(What to work on): Copy out, exactly and with nothing else, the stretch of lines that starts at the line containing "Screen dimensions: 786x658" and finishes at the end of the data.

(Data in this exercise):
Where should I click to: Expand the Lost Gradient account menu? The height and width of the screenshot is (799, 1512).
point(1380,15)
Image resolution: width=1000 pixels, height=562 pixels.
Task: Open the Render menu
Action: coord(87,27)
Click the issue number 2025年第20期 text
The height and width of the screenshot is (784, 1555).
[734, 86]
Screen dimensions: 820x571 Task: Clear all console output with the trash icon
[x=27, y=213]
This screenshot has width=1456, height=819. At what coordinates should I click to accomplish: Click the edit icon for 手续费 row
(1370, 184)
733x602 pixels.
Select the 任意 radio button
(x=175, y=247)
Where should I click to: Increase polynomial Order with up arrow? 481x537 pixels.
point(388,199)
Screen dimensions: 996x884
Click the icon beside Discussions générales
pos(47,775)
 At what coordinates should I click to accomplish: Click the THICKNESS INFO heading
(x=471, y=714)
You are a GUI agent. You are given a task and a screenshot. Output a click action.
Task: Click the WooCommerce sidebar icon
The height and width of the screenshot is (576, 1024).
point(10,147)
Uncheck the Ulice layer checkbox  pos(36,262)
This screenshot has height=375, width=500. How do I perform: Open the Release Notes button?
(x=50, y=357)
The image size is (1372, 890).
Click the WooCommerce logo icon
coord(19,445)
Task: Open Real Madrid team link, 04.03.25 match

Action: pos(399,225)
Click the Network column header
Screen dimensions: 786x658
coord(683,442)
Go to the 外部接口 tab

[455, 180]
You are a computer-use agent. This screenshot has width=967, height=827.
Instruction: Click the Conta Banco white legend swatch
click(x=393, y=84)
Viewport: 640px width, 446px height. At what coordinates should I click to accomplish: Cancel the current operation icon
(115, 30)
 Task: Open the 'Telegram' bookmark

(Problem solution):
Screen dimensions: 786x658
coord(683,442)
Go to the 外部接口 tab

[455, 180]
You are a computer-use agent. This screenshot has width=967, height=827.
Instruction: Click the Conta Banco white legend swatch
click(x=393, y=84)
Viewport: 640px width, 446px height. At what coordinates should I click to accomplish: Cancel the current operation icon
(115, 30)
 Task: Open the 'Telegram' bookmark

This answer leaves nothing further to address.